NSU sorusturmalari esasinda, kurbanlarin secimi bir baska kritere de acikca isaret ediyor. Tümü cocuk yapabilecek yastaki erkeklerdir. Burada bioyolojik bir irckilik kendini ifsa etmektedir. Bu irkcilik bir kac yil sonra Thilo Sarrazin5 kitabinda da, müslüman göcmenlerin sözde bozuk genleri hakkinda sesli düsündügü yerlerde karsimiza tekrar cikmistir.

NSU örgütü ardinda icinde irkci motivasyonlarini anlattigi pek bir belge birakmamistir. Toplumsal baglamin yeniden degerlendirilmesiyle, NSU’nun öldürücü politikasinin irkci bir devamliliga isaret ettigi net bir sekilde ortaya cikmaktadir. Buna ragmen su söylenebilir: failler cogulcu ve göc ülkesi olma gercekligini engelleyemediler ve neticesinde basarisiz oldular.

 

[1] Nasyonal Sosyalist Yeralti Örgütü (NSU) 1990’li yillarda kurulan asiri sagci bir terör örgütüdür. 2000-2007 yıllarında 8’i Türkiye kökenli, biri polis ve digeri de Yunan yurttasi 10 kişi öldürmek, banka soymak ve bombalı saldırılar gerçekleştirmekle suclanmaktadir. NSU, örgütün iki üyesinin 2011 Kasim ayinda yasadiklari villadaki patlama ve sonrasinda cikan yanginda ölmesi ve diger örgüt üyesinin polise teslim olmasiyla desifre olmustur. Poliste önceki suclarindan dolayi oldukca kabarik güvenlik kayitlari olan ve aranan, Neonazi cevrelerinde oldukca taninan örgüt üyelerinin 7 yil boyunca farkli eyaletlerde güpegündüz cinayet islemesi, özellikle istihbarat örgütü anayasayi koruma kurumunun bu cevrelerde maasli muhbirlerinin bu cinayetlerden habersiz olmasinin pek ihtimal dahilinde olmayisi ve sonrasinda sorusturmada yasanan carpikliklar, NSU ile devlet arasinda organik bir bag olabilecegi sorusunu akillara getirmistir. Münihte halen devam eden sorusturmada henüz hicbir somut adim atilamamistir, kaldi ki o günden bu yana davada kilit öneme haiz dosyalarin devlet kurumlari araciligiyla imha edilmesi gibi skandallar, derin devlet tartismalarini gündeme getirmistir.

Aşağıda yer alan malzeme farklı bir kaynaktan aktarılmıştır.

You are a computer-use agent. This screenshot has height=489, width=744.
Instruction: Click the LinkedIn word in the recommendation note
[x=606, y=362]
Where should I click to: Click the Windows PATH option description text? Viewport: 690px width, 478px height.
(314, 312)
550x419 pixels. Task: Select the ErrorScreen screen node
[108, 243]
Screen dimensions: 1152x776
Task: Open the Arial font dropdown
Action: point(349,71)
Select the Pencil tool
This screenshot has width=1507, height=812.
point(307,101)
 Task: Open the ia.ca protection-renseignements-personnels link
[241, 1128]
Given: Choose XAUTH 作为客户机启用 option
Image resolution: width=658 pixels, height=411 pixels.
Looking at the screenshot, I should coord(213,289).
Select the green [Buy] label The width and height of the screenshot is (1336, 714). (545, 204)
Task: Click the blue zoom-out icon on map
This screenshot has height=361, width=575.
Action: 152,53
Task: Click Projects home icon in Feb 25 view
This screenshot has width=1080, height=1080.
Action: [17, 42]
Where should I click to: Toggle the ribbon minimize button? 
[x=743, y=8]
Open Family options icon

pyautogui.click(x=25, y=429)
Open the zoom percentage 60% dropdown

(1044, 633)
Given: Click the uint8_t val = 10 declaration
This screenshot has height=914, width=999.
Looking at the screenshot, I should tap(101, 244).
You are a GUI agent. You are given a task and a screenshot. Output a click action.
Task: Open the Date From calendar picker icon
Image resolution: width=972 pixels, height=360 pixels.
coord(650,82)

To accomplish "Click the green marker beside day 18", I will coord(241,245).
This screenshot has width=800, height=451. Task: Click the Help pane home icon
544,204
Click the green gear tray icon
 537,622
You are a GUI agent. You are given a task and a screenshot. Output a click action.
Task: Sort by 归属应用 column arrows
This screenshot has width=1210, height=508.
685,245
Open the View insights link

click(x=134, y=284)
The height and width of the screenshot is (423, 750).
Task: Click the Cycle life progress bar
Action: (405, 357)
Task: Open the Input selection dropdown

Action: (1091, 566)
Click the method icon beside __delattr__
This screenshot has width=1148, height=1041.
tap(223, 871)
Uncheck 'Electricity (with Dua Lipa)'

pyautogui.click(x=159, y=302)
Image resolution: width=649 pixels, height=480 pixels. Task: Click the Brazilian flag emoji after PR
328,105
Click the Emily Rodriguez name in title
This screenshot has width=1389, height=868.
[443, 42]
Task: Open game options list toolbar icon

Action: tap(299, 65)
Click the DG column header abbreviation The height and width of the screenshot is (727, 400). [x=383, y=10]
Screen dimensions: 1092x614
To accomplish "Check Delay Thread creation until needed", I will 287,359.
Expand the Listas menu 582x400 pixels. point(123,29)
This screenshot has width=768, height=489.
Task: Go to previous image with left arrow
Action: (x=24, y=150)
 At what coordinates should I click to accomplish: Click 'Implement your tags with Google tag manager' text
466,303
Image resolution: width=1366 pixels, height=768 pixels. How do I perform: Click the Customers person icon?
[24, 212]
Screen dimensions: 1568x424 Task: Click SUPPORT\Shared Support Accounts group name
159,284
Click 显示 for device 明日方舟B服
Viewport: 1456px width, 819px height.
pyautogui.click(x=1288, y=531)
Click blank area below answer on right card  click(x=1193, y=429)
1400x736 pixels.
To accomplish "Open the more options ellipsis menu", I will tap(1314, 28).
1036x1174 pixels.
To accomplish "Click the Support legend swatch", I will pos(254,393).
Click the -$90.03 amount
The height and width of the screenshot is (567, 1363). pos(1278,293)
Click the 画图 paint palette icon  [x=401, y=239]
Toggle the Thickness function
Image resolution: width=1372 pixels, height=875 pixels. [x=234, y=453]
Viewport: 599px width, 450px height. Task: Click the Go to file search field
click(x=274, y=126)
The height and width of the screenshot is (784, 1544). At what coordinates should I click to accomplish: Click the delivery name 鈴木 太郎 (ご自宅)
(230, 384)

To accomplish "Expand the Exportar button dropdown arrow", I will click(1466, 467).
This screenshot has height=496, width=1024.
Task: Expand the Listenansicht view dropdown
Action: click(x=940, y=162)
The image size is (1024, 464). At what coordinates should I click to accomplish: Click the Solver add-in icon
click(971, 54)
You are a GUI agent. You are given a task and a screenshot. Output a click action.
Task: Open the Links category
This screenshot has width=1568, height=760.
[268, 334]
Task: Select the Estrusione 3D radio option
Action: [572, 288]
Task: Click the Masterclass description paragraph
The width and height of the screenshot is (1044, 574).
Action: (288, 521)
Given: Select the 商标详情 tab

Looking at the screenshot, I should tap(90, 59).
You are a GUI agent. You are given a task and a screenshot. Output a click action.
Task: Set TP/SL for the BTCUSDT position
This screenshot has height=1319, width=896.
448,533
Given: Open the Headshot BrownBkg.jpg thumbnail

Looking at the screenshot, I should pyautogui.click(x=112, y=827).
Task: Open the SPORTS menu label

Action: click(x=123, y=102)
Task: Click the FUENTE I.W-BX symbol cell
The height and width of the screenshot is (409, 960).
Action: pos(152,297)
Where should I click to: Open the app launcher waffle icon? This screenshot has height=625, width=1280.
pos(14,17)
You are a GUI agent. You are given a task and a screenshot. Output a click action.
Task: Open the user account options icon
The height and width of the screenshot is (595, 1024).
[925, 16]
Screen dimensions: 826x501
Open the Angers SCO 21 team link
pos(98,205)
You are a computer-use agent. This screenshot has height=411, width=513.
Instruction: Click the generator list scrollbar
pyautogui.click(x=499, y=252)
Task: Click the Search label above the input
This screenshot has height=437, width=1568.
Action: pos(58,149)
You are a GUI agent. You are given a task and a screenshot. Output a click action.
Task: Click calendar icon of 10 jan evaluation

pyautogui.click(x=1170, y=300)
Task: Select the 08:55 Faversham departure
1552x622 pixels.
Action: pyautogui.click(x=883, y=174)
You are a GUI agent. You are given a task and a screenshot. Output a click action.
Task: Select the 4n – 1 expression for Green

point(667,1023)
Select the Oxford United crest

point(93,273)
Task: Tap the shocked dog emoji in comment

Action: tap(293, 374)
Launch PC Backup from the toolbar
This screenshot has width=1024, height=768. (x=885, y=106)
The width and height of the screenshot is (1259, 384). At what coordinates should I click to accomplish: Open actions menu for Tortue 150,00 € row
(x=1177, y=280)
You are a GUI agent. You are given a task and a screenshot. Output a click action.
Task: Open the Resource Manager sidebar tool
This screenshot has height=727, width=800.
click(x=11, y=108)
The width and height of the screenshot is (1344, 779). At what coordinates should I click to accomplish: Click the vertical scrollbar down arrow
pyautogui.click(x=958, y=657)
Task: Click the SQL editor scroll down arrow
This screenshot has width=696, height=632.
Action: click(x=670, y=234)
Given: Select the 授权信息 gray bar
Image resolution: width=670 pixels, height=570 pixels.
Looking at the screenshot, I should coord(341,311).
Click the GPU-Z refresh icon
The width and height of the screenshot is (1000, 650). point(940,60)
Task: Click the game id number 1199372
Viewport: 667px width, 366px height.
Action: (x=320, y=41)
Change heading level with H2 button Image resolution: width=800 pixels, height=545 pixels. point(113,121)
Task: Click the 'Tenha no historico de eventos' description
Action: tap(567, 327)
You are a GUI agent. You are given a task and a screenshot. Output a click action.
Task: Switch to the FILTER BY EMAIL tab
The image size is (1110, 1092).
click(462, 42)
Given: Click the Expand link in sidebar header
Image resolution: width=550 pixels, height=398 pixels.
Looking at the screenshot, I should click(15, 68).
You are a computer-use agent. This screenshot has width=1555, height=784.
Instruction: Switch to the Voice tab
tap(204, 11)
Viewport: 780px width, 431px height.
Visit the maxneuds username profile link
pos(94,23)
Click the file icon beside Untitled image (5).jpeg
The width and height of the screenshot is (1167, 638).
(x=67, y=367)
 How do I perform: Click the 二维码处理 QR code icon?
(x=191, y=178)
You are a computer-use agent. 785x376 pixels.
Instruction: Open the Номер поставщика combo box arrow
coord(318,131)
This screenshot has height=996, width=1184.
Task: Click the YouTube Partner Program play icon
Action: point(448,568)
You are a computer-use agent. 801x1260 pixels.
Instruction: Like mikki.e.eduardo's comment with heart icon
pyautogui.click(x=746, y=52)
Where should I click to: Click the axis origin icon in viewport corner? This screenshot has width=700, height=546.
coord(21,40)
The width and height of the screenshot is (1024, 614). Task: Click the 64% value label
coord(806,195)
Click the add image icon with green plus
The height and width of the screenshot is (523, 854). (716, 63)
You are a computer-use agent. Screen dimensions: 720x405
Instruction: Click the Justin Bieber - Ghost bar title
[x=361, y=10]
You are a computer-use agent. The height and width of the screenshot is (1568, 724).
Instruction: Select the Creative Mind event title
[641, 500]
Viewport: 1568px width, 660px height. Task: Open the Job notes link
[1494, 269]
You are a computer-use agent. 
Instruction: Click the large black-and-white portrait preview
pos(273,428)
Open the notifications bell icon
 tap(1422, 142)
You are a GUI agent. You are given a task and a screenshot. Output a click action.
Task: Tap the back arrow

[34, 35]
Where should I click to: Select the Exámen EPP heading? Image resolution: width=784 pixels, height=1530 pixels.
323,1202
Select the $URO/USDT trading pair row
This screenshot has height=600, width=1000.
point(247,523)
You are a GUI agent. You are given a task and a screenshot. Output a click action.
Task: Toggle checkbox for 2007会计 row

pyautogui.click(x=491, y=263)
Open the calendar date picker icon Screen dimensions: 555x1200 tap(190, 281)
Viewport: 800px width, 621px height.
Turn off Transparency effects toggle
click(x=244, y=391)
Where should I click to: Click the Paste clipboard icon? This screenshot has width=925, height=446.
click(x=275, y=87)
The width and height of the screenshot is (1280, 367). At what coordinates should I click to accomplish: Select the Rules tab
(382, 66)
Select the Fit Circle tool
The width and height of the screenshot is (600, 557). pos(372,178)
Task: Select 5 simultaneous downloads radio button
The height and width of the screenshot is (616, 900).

[2] 30 Ekim 1961 tarihinde Almanya ile Türkiye arasinda is gücü göcü andlasmasi yapilmis ve Türkiyeli milyonlarca insan Almanyaya göc etmistir. 1973 yilinda Almanya bu andlasmayi iptal ederek, artik göcmenlere kapilarini kapamaya calismistir. Lakin göc ne iki ülke arasindaki anlasmaya baslamis, ne de sonrasinda sona ermistir. 1973’te yaklasik 700 bin civarindaki Türkiyeli göcmen sayisi, sonraki yillarda, Almanyanin göcü durdurma politikasina ragmen, firlamis ve 80li yillarda 1.5 milyonu bulmus, günümüzde ise 3 milyona yaklasmistir.

[3] Yesil kart olarak da bilinen bilesim teknolojisindeki kalifiye eleman acigini göcmen isgücü arzi ile kapatmaya yönelik yasa Almanyada Schröder iktidarinda 2000 yilinda yürürlüge girer. Ilginc olan nokta, yasanin yöneldigi grup tenkik bilgi üzerinden tariflenirken, akla ilk gelen Hintli uzmanlar olmustur. 2000’de Nordhein-Westfalen eyalet secimlerinde Hristiyan Birlik baskan adayi bu uygulamaya karsi tartismali bir sloganla karsi cikmistir. Bu slogan iki birbirini tamamlayan iki temele dayaniyor. 1. si almanya is piyasasinda alman etnik kökeninden olanlarin ayricalikli olmasina vurgu, ikincisi ise alman sagcilarinin korkulu rüyasi, alman ulusunun demografik anlamda eriyip gittigi ve yok olacagi kaysidir.

[4] Bireyin kendi adaletini kendisinin sağlama yoluna gitmesi.